- How to complete this task -
The entries that follow include a run beginning at the line with "Select split() completion suggestion" and ending at the line with "Click uTorrent icon in taskbar"; restate that run word for word and leave the rest out.

── Records for the exercise

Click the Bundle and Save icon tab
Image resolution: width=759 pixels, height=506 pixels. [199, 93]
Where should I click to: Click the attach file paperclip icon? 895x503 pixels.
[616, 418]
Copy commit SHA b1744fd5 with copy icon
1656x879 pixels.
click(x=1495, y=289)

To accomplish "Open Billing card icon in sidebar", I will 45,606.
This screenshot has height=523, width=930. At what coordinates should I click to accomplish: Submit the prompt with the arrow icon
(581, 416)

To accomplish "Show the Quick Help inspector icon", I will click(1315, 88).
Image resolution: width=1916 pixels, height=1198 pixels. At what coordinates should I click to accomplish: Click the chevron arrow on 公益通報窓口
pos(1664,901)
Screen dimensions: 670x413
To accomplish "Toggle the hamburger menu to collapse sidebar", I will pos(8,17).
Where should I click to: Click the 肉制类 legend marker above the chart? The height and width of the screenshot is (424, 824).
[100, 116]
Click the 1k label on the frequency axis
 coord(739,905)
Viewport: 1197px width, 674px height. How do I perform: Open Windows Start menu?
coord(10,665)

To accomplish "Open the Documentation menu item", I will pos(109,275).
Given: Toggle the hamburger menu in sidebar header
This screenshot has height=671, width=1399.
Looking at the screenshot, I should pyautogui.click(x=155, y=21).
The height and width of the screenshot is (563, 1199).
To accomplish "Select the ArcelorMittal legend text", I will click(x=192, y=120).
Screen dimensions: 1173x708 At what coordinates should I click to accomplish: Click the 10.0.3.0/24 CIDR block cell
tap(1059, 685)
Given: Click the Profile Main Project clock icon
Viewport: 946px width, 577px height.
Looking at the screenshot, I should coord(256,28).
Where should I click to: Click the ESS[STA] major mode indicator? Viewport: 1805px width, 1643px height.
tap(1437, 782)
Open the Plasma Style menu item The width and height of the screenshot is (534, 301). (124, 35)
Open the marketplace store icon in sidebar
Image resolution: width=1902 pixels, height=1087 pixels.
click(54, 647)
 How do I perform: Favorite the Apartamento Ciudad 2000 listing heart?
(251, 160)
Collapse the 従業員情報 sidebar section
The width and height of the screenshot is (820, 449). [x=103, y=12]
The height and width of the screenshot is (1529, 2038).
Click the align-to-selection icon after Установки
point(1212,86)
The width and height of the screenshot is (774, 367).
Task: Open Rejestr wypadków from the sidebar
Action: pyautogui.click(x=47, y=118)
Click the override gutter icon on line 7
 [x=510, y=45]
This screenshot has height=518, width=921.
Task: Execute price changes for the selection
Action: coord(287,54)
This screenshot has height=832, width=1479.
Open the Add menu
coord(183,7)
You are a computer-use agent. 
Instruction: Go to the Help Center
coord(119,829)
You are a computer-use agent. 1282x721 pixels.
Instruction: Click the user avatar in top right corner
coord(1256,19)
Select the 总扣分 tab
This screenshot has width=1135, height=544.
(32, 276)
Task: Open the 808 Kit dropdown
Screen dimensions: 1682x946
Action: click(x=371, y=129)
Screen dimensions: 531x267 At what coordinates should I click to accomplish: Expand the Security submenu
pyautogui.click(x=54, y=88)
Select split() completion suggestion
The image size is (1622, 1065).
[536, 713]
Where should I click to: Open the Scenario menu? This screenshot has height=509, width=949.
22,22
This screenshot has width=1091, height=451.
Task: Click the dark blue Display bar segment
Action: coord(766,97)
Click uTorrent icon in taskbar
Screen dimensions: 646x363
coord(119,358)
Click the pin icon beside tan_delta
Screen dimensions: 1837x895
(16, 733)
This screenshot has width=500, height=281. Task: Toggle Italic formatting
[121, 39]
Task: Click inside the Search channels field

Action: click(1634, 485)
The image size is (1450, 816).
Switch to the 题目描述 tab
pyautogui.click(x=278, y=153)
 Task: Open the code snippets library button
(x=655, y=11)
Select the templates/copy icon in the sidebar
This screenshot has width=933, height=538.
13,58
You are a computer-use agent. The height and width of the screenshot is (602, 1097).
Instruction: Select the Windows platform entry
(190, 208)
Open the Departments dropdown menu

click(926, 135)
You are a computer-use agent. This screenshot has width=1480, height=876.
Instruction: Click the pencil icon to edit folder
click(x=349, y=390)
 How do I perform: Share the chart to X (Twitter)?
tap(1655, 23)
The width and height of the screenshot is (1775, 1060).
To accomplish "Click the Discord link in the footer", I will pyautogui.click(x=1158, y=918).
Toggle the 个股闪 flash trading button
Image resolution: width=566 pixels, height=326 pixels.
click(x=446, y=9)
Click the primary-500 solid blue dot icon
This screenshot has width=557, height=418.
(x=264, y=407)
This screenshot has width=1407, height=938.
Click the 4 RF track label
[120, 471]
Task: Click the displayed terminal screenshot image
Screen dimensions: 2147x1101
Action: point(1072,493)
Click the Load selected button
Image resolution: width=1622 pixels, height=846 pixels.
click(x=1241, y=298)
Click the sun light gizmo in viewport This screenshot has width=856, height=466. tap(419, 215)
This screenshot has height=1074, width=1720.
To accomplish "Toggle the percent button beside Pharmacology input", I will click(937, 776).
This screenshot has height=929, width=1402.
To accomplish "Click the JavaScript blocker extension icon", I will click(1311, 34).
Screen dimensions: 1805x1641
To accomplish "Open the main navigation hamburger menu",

────

- The completed task -
Select split() completion suggestion
The image size is (1622, 1065).
[536, 713]
Where should I click to: Open the Scenario menu? This screenshot has height=509, width=949.
22,22
This screenshot has width=1091, height=451.
Task: Click the dark blue Display bar segment
Action: coord(766,97)
Click uTorrent icon in taskbar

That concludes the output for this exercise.